Extraordinaire, ce raz-de-marée enthousiaste de deux millions de jeunes, aux J.M.J. qui viennent de se tenir à Rome.
Une foule galvanisée a fait un triomphe à S.S. Jean-Paul II. Le Souverain Pontife sait apprécier la jeunesse et a lancé le proverbe polonais: “Le secret de l’éternelle jeunesse est de fréquenter des jeunes”.
Mais les hommes politiques libanais étaient bien trop occupés à tenir des meetings, à s’invectiver, à s’envoyer mille amabilités pour avoir suivi ces exaltantes Journées mondiales de la Jeunesse.
Nombre d’entre eux ont dépassé l’âge de la retraite. Nombre d’entre eux devraient se reposer. Il n’est pas donné à tout le monde d’être Camille Chamoun, Konrad Adenauer ou Winston Churchill; de garder leur tête et... leur cœur au-delà d’un âge plus que certain.
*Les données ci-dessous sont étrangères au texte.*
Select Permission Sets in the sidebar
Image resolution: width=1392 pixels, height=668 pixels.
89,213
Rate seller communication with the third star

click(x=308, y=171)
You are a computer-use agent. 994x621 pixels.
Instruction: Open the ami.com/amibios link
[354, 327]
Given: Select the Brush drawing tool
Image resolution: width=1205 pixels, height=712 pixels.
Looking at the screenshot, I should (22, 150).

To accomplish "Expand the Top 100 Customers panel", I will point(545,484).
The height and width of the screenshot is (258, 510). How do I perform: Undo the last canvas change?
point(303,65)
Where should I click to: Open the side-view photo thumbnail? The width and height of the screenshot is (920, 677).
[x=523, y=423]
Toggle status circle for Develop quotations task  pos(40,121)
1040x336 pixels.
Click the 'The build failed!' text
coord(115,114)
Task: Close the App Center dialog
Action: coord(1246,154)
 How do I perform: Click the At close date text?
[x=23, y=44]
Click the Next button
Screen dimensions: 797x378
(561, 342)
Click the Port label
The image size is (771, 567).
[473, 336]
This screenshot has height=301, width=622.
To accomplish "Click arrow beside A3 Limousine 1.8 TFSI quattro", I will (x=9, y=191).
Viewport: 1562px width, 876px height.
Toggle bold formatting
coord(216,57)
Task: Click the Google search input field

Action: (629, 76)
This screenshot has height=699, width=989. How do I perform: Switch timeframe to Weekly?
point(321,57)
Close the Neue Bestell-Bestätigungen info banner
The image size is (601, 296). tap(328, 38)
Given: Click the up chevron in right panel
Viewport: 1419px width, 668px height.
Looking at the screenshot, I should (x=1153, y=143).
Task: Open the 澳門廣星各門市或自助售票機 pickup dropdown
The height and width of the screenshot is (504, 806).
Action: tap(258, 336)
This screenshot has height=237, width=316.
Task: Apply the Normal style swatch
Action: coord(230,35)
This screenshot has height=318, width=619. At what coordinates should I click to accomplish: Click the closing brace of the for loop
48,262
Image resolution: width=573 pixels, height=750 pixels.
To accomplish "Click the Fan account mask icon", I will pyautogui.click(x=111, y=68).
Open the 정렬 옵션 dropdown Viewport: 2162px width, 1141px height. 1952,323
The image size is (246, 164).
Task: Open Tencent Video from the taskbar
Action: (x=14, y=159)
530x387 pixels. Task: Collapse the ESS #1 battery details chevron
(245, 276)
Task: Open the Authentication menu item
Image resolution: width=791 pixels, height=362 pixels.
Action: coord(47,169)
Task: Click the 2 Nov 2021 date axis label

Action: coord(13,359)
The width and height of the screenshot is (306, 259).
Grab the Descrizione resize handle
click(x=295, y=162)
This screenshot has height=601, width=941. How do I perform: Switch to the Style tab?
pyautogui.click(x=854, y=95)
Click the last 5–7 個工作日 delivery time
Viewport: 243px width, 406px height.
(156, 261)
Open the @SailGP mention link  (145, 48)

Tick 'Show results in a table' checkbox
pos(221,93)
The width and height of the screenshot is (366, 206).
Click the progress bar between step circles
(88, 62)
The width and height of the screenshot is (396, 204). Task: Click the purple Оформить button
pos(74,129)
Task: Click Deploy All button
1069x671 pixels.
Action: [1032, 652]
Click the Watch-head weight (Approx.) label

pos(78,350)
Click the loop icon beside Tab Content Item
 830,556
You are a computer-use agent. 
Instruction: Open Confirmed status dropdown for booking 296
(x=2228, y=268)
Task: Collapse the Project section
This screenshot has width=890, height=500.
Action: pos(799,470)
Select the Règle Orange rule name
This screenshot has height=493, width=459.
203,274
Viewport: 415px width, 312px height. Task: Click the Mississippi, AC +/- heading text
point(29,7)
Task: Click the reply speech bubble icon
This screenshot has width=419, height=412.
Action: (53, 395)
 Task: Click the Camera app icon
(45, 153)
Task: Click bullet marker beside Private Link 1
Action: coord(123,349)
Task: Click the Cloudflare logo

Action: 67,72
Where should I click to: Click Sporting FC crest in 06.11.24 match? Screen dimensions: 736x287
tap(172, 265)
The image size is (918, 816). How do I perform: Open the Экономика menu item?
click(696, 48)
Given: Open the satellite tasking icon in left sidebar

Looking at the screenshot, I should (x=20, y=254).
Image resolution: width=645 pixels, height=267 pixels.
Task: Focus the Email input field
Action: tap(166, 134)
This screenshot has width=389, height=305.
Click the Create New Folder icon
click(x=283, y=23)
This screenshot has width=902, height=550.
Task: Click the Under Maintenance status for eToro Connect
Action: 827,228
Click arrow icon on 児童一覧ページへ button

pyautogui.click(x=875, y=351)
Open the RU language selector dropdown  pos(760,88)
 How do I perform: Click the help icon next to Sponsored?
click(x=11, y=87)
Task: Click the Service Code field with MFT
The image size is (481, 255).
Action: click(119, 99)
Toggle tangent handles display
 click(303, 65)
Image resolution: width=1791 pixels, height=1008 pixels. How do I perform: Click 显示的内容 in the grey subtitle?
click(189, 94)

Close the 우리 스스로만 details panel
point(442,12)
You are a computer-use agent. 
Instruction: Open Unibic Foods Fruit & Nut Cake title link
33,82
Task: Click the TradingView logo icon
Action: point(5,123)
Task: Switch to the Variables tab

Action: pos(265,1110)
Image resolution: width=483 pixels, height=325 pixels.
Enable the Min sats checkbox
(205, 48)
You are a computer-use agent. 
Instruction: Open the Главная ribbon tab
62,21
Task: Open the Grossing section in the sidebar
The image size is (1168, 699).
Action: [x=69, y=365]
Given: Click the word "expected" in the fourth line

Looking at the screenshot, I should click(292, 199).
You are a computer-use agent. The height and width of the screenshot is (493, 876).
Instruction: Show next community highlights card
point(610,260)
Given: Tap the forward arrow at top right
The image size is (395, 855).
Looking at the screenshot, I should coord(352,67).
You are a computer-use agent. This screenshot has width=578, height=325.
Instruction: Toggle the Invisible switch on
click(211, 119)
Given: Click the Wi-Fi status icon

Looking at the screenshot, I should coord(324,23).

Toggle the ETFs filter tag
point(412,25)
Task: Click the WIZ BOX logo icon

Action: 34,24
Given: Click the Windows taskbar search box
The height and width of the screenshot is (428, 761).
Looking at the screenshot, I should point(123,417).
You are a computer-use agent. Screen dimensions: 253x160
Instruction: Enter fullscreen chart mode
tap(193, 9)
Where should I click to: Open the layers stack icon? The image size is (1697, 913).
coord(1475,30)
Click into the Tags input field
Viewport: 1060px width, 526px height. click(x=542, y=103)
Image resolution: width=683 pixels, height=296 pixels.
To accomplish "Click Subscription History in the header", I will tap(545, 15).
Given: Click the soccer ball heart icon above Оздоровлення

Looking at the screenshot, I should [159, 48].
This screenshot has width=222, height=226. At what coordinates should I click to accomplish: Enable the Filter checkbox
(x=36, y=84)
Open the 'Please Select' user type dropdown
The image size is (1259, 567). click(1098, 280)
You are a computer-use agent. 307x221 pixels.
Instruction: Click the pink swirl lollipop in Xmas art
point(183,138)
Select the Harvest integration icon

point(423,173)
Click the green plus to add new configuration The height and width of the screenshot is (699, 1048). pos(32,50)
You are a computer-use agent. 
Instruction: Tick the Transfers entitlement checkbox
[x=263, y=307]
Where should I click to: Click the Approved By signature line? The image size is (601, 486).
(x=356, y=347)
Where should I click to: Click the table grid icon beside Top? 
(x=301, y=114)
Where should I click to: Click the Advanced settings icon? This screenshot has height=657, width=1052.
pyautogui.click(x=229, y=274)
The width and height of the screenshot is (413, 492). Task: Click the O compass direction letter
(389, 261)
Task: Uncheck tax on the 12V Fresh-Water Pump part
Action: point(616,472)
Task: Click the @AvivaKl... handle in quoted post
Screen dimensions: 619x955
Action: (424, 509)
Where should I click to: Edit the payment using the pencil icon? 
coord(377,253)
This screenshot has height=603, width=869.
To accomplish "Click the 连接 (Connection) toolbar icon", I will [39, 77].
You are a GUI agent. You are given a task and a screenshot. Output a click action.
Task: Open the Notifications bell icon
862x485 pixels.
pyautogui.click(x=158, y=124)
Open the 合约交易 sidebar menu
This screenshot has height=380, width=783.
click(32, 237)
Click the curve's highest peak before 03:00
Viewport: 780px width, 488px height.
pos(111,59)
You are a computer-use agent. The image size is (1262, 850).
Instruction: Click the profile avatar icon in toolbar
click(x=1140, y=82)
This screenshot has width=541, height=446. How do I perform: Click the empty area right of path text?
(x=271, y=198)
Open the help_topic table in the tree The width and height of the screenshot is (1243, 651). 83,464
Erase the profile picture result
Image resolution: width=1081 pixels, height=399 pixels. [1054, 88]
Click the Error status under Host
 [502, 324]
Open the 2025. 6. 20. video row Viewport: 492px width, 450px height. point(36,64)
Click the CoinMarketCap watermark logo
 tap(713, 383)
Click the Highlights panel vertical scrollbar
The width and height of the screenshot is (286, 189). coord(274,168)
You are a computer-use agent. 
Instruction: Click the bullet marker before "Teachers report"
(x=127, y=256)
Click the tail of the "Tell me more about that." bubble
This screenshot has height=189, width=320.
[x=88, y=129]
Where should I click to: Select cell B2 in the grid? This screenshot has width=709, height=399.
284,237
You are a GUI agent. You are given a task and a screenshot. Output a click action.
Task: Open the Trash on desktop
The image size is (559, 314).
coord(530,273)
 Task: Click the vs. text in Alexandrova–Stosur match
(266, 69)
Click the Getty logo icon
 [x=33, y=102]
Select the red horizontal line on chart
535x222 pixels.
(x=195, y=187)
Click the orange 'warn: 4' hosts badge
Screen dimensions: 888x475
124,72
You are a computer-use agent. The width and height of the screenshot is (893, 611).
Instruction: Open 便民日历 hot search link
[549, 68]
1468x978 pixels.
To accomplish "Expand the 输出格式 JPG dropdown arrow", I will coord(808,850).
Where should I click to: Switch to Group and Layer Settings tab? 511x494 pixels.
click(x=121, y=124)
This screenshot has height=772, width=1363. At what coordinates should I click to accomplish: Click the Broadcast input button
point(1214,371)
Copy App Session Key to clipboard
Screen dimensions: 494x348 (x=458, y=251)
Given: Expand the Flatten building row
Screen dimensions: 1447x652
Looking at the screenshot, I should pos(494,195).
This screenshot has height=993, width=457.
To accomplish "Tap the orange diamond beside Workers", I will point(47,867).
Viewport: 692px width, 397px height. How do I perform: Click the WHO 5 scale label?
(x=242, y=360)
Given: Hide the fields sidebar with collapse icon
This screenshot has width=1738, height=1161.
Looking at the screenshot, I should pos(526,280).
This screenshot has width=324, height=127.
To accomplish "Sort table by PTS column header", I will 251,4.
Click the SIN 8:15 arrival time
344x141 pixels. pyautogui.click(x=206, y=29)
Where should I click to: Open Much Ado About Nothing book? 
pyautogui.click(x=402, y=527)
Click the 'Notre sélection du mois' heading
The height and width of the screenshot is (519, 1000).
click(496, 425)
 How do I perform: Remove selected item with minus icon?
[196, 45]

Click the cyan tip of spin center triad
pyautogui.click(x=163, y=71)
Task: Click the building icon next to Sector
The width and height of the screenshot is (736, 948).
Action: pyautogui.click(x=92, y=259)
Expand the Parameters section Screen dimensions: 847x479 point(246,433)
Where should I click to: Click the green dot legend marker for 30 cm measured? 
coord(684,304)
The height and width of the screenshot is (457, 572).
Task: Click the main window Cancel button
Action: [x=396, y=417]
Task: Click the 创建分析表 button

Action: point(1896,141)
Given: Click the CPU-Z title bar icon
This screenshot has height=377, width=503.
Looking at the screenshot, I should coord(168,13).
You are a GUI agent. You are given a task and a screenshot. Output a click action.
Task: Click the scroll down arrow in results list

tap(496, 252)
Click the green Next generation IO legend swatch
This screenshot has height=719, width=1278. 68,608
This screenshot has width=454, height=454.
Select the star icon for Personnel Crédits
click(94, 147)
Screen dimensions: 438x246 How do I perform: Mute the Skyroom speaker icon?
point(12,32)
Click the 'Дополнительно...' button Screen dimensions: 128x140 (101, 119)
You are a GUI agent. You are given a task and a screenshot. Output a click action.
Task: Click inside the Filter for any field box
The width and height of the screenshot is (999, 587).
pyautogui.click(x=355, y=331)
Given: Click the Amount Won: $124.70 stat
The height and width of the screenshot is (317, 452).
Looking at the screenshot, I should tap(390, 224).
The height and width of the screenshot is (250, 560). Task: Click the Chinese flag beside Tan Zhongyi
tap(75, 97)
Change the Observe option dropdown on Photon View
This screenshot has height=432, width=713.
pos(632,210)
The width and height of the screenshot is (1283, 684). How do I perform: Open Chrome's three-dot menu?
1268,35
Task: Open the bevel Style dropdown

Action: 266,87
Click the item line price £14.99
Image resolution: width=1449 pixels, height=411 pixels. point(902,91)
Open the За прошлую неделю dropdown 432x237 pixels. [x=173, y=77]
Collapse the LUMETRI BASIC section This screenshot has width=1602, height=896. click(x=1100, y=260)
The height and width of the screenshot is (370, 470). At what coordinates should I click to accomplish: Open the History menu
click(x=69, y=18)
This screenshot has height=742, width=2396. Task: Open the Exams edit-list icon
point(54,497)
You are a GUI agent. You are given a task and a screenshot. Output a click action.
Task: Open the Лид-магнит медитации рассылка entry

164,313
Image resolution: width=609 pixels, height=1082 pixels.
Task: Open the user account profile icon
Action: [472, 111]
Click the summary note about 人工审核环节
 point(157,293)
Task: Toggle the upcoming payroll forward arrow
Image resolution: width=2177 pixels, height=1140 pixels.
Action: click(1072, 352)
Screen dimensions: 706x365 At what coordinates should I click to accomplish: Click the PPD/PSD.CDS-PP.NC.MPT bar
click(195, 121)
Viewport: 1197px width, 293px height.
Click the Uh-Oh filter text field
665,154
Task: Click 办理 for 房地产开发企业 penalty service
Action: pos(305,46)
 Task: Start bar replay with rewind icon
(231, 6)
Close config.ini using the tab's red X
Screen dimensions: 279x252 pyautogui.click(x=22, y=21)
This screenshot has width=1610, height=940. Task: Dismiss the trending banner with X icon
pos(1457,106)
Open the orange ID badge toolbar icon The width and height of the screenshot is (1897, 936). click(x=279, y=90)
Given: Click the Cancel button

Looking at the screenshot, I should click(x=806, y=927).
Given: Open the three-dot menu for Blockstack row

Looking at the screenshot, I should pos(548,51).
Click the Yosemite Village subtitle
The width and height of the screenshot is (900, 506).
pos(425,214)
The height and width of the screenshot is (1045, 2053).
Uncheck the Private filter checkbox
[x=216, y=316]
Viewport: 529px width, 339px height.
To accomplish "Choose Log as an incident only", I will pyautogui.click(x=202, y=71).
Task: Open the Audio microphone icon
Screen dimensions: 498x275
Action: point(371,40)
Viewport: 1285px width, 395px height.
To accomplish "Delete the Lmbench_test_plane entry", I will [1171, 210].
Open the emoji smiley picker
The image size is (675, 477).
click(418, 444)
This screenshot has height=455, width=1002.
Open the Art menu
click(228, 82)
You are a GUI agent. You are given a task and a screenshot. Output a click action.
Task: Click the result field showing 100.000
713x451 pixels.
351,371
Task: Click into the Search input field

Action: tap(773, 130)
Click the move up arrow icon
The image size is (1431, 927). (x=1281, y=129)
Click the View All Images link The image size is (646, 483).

Comme dans les pays civilisés, on fait passer des tests aux conducteurs, aux pilotes, à tous ceux qui assument une responsabilité. Il serait judicieux de faire passer un examen de santé générale à ceux qui sont censés légiférer ou même nous gouverner. Si la jeunesse n’est pas une preuve suffisante de compétence, la vieillesse, non plus, n’est pas une condition sine qua non de savoir gouverner. Jamais gouvernement tel que celui-ci n’a réussi l’exploit de faire partir un maximum de jeunes Libanais en un minimum de temps...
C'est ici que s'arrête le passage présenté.